Works of art can be placed in a museum through loans (permanent or temporary), sales, gifts or bequests. It is advisable to record the relationship in writing in order to confirm the nature of the relationship (if a loan, the museum is merely a possessor of the art and must return it but if a gift, the museum becomes the owner of the art and must not return it) and to address issues such as shipping, care, conservation and copyright.
Loans are typically arranged either by a gallery in charge of managing the artist’s institutional presence, by artists themselves, or by their estate after their death. In the context of large exhibitions, such as retrospectives, loans can include works already sold to and owned by third parties, with their consent. Importantly, loans do not transfer ownership. This means that the museum does not acquire the title to the works by virtue of the loan. The responsibility for loss or damage to the work, however, must be transferred to the museum for the duration of the loan. Both temporary and permanent loans should be recorded in a written loan agreement.
Museums can also purchase the artist’s work, either through the gallery representing the artist, or directly from the artist or their estate. A museum may express interest either in acquiring an existing work by the artist or commissioning the artist to produce a bespoke work. In both instances, the museum acquires ownership of the work. If a museum wishes to purchase an existing work, the transaction should be recorded in a written sale and purchase agreement. There are two types of commission agreements. In the first, the museum may pay for the creative labour of the artist, materials, and other costs associated with the creation of the commissioned artwork. The artist effectively provides a service, at the end of which the museum also obtains ownership of the artwork. This type of agreement also imposes duties on the artist. The artist may have to obtain approval for his or her designs, allow the museum to inspect the work while in progress, and abide by a deadline for completion. It is therefore essential that the terms of such a contract are carefully and expressly set out and understood by the parties to avoid disputes. In the second and less common type of agreement, the artist simply sells the commissioned work to the museum once it is completed. This is a sale and purchase agreement. It may give greater creative independence to the artist, however the museum is not contractually bound to purchase the work before completion and until a sale and purchase agreement is signed.
Artist or their estates can also choose to donate the artist’s work to a museum. This can be done during an artist’s lifetime, in which case it is referred to as a lifetime gift, or after their death, as a bequest specified in the Will. The estate can also decide to gift works by the deceased artist to a museum.

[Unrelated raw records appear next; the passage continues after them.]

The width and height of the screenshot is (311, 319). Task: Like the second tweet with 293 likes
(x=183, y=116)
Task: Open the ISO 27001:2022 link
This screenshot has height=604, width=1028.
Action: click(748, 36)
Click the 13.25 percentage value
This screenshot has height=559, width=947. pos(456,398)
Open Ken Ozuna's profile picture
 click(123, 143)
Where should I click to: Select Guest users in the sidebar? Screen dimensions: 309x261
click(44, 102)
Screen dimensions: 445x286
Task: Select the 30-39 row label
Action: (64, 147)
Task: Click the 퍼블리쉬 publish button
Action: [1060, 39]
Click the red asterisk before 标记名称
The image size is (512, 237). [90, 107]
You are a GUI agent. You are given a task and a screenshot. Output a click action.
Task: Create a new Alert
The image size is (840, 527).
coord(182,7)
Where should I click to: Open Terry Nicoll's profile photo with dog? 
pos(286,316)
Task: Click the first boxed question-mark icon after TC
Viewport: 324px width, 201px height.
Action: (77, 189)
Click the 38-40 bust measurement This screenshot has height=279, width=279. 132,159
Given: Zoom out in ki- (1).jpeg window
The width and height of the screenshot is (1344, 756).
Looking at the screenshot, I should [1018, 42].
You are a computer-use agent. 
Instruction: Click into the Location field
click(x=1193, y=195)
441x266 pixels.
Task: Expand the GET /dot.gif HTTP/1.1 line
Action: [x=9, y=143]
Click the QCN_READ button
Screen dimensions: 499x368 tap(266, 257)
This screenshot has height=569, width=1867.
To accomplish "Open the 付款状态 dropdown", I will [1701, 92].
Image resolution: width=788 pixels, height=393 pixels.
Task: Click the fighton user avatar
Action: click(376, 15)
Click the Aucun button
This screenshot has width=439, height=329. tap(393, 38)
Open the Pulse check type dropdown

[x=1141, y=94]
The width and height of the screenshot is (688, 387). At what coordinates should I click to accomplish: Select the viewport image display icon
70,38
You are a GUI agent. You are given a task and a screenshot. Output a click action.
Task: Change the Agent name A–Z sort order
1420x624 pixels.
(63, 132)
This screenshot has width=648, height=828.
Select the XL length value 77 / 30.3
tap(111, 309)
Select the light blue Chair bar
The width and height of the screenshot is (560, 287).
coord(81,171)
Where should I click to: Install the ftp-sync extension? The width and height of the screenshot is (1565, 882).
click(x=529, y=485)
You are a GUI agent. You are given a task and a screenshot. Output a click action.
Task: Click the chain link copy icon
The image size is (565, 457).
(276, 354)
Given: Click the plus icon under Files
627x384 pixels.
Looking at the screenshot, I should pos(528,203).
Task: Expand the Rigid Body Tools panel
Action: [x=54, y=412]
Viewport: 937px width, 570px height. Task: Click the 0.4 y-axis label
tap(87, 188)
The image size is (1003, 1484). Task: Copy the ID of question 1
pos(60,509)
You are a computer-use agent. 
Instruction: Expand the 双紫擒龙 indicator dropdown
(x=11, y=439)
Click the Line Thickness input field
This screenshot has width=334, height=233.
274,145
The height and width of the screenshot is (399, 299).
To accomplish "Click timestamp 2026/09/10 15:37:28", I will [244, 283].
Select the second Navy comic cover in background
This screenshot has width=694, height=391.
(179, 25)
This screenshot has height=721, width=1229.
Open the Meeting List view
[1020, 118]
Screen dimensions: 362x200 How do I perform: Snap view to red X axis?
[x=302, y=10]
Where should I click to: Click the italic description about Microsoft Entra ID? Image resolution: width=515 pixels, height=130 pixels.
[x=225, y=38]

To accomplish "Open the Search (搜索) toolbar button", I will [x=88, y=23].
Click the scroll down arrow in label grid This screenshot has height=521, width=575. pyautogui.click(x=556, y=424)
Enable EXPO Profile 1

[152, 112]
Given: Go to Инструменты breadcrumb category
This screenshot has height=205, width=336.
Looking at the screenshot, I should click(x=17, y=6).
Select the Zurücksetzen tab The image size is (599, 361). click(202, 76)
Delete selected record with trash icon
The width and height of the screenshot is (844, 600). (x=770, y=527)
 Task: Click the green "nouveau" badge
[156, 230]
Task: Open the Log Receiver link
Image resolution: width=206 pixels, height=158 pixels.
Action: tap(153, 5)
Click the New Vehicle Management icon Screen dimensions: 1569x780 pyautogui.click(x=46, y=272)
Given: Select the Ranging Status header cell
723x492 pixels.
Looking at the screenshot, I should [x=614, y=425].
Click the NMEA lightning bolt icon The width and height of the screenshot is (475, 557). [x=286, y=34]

However, it is important to note that this transaction is bilateral. A museum may choose not to accept the offer of a gift or bequest for a variety of reasons. A work may not be a good fit for the museum’s existing collection from a curatorial perspective, or may not comply with its collection policy. It is therefore important that prior to naming a specific museum in a Willill, enquiries are made with the museum on whether the museum would accept the bequest. Many museums will not offer a guarantee of future acceptance but will be able to provisionally assess the suitability of the work for their collection. The tax consequences of gifts or sales to museums are considered below. The Art Fund can also play as a ‘fall-back’ recipient, if the chosen museum is unable to accept a gift. The Art Fund’s Trustees can find a suitable alternative museum to accept the work.